L'impresa legata ai Celti sicuramente più nota, loro malgrado si potrebbe dire, è la campagna che Cesare condusse in Gallia tra il 58 e il 52 a.C. Qui le tribù non erano affatto coese e unite e il condottiero romano, introducendo un concetto cardine della futura politica di Roma, quello del "divide et impera", approfittò di queste loro divisioni per sottometterle. Dopo il consolato del 59 a.C., Cesare ottenne per decreto del Senato il governo della Gallia Cisalpina, dell'Illirico e, dopo la morte improvvisa del suo governatore, anche quello della Gallia Narbonese (Provenza). Le sue intenzioni erano di mantenere una stretta tutela sull'Italia, centro del potere di Roma, ma queste tre province rappresentavano anche una piattaforma ideale per la sua conquista della Gallia.

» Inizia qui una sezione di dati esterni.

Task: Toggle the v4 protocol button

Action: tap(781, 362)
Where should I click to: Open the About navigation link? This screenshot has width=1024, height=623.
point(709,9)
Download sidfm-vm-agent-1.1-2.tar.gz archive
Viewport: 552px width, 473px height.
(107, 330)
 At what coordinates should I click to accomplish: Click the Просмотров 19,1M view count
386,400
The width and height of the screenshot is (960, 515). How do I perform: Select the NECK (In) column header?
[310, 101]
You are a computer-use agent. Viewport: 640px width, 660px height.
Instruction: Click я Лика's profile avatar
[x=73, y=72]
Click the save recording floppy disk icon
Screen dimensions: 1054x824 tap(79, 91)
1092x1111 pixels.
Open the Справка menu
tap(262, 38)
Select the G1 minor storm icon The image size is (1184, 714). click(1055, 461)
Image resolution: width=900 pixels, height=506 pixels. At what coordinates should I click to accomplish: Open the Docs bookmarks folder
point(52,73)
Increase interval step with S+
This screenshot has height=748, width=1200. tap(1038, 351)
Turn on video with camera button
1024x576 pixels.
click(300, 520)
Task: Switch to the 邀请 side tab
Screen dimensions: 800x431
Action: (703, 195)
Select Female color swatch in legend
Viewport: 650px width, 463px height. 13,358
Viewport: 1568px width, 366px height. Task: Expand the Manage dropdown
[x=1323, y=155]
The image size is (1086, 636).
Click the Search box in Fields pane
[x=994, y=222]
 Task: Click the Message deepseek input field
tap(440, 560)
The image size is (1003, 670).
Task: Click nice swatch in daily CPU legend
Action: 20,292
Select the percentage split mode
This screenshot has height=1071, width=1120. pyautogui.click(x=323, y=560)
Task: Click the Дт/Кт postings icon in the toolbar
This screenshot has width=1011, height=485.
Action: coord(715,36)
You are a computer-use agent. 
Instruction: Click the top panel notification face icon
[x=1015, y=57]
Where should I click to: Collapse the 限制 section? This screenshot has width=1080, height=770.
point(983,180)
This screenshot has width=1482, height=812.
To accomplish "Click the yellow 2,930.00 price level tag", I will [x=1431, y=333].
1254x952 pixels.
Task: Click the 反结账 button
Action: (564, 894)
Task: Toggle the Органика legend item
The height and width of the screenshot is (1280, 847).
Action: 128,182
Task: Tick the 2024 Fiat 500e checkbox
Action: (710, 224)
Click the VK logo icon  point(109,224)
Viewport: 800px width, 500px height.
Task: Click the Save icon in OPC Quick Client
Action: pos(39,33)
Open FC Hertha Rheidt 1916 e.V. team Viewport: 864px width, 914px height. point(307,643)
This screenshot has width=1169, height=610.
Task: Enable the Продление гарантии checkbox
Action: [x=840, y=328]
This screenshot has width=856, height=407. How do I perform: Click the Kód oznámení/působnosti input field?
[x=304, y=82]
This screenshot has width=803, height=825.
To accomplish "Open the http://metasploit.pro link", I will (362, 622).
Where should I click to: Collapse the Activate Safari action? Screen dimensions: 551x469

Non potendo, però, dichiarare guerra ad alcuno senza il consenso del Senato, dovette aspettare l'occasione buona, che gli venne fornita dalla migrazione degli Elvezi (tribù celtica residente in Svizzera) nel territorio degli Edui.
Dietro richiesta di questi ultimi, egli entrò in azione sgominando gli Elvezi e costringendo i sopravvissuti a tornare in Svizzera. Fu poi la volta degli Svevi, popolazione germanica che si era stanziata nel territorio della tribù dei Sequani. Li guidava l'astuto capo Ariovisto, un nemico temibile e anche diplomaticamente scomodo, visto che in passato il senato gli aveva conferito la qualifica di "amico del popolo romano". Cesare occupò l'avamposto sequano di Vesontio (Besançon) e sconfisse gli Svevi respingendoli sul Reno. Con un'abile politica di alleanze e una serie di scontri militari, riuscì poi a sottomettere le popolazioni barbariche dei Belgi, dei Veneti, dei Menapi, dei Treviri e degli Eburoni, successi a cui vanno aggiunti quelli ottenuti contro i germanici Usipeti e Tencterii, tra il 55 e il 56 a.C., e la breve ma vittoriosa campagna in Britannia contro il re Cassivellauno, monarca del territorio attorno al Tamigi nel 55 a.C.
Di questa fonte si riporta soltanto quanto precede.